● **Фрагмент текста**
Около 1820 года балтийский немец на службе в российском флоте, капитан Фердинанд Врангель, по пути в Русскую Америку посетил Якутск. Там он застал большую ярмарку, где меха обменивались на зерно, табак и водку. Все русские в этом городе занимались пушной торговлей; охотники, ремесленники и возчики в городе были якутами. Большинство их было крещеными, и даже иконы в пяти церквах города были написаны якутами. Тем не менее, отмечал Врангель, они сохраняли и обычаи шаманизма. Богатые русские семьи нанимали якутских нянь для своих детей. Многие здесь были смешанного происхождения и говорили по-якутски и по-русски, да и выглядели одинаково: и русские, и якуты носили традиционную меховую одежду, которая помогала выживать в арктическом климате. Похожей была и их диета: сухая рыба перерабатывалась в муку, из которой пекли хлеб и пироги, потому что зерно было слишком дорого. Перед нами картина богатой культурной гибридизации, в которой влияния идут в обе стороны, потомки шаманов пишут православные иконы, хлеб пекут из рыбы, а светское общество вместо французского говорит на якутском:
Первоначальным воспитанием здешнего юношества объясняется с первого взгляда странным кажущееся явление, что даже в несколько высшем кругу общества якутский язык играет почти столь же главную роль, какую французский в обеих наших столицах. Это обстоятельство крайне поразило меня на одном блестящем праздничном обеде, который давал богатейший из здешних торговцев мехами в именины своей жены. Общество состояло из областного начальника, почетнейшего духовенства, чиновников и некоторого числа купцов, но большая часть разговоров была так испещрена фразами из якутского языка, что я, по незнанию его, принимал в беседе весьма слабое участие (Врангель 1841: 171).
Хотя обратная ассимиляция — не редкость в истории империй, сосуществование якутов и русских было на редкость мирным. Народ с традиционной культурой гостеприимства и иммунитетом к европейским болезням, якуты меньше пострадали от пушного промысла, чем другие коренные народы. Севернее и восточнее Якутска несколько воинственных племен, отказавшихся от выплаты ясака и других форм общения с русскими, были уничтожены. Гражданский мир в Якутске и колониальная война на Кавказе были двумя предельно различными ситуациями, но в обеих мы видим, что влияние русских на коренное население шло параллельно с обратным влиянием коренного населения на русских. Как показал Лермонтов с недостижимой для историка убедительностью, даже во время кровавой войны представители доминирующей власти восхищались нравами угнетенных и подражали им.

● **Сохранённые записи**
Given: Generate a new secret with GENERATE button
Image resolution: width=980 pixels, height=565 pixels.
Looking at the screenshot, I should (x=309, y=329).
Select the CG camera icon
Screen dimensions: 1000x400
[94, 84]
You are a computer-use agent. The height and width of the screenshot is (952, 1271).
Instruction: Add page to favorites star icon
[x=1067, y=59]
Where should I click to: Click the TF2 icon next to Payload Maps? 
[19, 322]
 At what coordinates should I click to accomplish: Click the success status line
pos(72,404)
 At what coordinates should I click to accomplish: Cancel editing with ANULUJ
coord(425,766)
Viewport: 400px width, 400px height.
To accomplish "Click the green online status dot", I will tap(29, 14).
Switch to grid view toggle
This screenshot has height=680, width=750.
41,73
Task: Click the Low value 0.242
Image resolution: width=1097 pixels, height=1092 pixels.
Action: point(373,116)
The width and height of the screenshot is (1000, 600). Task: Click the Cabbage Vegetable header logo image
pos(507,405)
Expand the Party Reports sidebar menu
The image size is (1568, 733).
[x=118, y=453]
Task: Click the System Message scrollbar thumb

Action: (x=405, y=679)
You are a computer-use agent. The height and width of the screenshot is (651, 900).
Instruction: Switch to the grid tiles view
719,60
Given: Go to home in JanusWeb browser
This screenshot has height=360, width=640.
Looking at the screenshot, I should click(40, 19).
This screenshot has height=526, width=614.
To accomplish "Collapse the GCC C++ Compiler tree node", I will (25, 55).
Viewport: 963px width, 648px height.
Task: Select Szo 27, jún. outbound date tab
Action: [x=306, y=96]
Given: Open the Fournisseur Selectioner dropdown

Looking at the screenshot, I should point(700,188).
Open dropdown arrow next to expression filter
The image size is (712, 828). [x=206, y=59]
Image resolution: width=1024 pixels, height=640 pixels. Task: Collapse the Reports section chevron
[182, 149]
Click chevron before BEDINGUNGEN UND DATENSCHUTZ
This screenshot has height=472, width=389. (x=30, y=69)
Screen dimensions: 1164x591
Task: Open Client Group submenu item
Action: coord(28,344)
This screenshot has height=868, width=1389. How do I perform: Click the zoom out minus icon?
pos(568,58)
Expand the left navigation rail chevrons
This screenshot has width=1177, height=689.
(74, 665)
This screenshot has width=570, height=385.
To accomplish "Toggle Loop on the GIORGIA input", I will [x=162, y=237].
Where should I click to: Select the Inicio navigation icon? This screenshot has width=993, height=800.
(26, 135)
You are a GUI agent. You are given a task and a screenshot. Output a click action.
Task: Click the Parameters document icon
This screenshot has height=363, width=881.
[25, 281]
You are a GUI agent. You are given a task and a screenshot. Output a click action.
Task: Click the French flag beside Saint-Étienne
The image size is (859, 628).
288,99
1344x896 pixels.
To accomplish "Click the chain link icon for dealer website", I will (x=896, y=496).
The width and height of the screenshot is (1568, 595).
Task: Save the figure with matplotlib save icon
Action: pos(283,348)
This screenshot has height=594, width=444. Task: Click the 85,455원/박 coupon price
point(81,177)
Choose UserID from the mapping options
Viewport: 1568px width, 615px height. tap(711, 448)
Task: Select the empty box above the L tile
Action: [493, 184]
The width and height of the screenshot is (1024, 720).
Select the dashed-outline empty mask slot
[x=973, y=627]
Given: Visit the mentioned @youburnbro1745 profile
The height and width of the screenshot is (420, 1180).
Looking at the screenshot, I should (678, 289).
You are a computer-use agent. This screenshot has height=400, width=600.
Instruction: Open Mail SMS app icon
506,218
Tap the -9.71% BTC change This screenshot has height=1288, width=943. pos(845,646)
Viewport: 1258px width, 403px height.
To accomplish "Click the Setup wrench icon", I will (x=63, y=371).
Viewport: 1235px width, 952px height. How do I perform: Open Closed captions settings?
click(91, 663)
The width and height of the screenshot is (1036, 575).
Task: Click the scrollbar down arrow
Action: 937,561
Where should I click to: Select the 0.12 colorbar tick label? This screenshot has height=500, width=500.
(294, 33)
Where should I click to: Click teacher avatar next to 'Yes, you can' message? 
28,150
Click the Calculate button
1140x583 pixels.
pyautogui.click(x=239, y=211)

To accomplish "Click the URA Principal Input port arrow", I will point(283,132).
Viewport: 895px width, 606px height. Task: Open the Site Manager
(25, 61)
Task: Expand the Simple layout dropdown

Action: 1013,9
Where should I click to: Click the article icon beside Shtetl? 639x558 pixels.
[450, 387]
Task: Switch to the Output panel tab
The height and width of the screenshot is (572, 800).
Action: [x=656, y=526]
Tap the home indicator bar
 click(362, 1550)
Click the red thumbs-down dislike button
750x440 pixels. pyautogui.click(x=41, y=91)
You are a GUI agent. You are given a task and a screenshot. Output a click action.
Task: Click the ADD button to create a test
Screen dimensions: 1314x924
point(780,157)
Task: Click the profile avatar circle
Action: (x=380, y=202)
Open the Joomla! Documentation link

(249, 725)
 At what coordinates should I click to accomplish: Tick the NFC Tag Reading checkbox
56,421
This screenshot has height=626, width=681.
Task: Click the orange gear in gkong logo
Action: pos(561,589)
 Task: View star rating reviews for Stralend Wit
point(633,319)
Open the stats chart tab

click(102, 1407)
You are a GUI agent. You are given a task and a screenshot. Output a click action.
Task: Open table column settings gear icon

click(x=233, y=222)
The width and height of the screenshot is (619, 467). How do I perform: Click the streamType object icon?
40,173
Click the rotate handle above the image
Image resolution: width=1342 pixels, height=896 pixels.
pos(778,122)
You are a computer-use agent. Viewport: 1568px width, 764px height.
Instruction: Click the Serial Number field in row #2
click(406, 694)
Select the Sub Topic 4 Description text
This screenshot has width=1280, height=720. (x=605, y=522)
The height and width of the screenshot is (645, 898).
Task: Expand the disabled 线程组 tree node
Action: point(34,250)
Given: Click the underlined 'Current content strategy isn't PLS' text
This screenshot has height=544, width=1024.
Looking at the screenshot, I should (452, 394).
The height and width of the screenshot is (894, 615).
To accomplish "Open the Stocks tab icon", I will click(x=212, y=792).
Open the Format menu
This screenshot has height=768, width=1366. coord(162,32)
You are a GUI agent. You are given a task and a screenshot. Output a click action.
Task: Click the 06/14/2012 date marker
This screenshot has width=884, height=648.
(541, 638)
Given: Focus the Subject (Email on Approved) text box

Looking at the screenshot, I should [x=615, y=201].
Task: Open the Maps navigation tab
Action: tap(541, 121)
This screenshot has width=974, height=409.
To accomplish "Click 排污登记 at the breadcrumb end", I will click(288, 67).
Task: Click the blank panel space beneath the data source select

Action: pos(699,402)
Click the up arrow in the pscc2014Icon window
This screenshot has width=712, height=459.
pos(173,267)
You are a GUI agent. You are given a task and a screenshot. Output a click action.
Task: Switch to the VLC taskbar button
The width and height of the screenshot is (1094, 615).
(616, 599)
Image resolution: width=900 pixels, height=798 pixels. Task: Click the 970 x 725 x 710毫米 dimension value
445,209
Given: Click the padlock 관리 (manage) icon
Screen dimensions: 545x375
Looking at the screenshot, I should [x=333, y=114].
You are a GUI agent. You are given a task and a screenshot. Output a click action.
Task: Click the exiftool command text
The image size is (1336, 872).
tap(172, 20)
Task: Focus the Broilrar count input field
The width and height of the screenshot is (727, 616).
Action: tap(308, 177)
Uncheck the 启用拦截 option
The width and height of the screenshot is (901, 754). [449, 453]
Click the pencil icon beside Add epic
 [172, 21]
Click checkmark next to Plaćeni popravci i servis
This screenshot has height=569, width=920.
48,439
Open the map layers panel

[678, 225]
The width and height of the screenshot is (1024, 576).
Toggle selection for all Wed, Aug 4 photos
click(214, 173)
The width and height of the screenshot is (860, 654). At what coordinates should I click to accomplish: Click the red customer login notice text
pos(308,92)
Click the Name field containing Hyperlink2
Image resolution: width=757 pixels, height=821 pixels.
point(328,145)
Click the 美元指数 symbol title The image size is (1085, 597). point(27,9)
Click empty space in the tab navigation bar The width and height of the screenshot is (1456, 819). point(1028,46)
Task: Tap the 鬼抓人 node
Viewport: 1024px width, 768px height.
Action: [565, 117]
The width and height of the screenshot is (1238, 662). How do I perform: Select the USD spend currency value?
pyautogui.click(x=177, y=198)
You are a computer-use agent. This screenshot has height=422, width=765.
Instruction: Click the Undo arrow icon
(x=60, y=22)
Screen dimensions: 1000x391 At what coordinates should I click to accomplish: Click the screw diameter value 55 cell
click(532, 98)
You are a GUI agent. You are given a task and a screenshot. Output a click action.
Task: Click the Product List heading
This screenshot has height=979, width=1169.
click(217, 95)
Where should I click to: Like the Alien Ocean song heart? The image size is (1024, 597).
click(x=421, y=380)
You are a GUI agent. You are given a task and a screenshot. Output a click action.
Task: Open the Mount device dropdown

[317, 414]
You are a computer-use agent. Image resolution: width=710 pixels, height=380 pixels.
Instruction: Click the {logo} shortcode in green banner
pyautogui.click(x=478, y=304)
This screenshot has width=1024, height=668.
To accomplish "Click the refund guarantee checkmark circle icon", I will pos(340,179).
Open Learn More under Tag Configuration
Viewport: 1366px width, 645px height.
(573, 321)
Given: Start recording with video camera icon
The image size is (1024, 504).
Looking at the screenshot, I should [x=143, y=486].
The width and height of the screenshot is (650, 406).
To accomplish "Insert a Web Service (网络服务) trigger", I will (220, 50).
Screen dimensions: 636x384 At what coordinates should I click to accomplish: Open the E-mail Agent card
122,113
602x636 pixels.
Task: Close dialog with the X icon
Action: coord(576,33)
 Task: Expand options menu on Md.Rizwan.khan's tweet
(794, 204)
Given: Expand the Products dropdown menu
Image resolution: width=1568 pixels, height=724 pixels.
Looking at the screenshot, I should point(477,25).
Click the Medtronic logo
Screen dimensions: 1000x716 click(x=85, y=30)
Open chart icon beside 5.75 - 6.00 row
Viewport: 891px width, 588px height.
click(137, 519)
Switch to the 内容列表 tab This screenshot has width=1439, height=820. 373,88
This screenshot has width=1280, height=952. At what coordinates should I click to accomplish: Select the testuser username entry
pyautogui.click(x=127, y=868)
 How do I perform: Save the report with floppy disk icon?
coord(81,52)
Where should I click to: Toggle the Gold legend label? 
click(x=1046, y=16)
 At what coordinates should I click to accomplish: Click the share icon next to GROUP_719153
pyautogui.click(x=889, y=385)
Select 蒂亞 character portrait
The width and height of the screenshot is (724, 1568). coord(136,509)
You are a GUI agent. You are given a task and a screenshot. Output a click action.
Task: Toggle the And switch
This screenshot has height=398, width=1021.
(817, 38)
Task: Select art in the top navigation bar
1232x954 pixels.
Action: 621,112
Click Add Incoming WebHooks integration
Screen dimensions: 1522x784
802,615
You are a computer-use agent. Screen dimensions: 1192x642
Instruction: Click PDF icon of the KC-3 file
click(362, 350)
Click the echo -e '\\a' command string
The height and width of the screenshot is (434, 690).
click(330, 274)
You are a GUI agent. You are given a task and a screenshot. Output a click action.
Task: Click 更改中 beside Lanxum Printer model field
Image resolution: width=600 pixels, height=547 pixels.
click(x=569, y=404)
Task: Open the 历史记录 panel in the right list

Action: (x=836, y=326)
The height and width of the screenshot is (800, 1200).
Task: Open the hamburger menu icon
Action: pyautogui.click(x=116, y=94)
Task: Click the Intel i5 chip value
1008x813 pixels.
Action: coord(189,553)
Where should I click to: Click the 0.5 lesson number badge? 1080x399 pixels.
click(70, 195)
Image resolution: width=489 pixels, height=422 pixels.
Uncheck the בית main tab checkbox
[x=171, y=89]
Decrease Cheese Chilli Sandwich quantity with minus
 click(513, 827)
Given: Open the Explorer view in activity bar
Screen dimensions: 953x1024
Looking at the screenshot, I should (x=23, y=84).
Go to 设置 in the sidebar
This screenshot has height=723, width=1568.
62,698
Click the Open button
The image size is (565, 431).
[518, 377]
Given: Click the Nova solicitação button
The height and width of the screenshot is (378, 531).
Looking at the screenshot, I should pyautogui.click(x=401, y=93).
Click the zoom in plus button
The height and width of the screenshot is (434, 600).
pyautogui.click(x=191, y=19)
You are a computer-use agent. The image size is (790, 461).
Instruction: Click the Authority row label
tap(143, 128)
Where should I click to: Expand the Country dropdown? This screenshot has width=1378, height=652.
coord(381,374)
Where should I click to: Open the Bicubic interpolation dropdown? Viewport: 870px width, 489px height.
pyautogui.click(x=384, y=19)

● **Формулировка задания**
Выпишите из текста о Якутске отрывок, который начинается словами «Хотя обратная ассимиляция» и заканчивается словами «и подражали им.».

● **Ответ на задание**
Хотя обратная ассимиляция — не редкость в истории империй, сосуществование якутов и русских было на редкость мирным. Народ с традиционной культурой гостеприимства и иммунитетом к европейским болезням, якуты меньше пострадали от пушного промысла, чем другие коренные народы. Севернее и восточнее Якутска несколько воинственных племен, отказавшихся от выплаты ясака и других форм общения с русскими, были уничтожены. Гражданский мир в Якутске и колониальная война на Кавказе были двумя предельно различными ситуациями, но в обеих мы видим, что влияние русских на коренное население шло параллельно с обратным влиянием коренного населения на русских. Как показал Лермонтов с недостижимой для историка убедительностью, даже во время кровавой войны представители доминирующей власти восхищались нравами угнетенных и подражали им.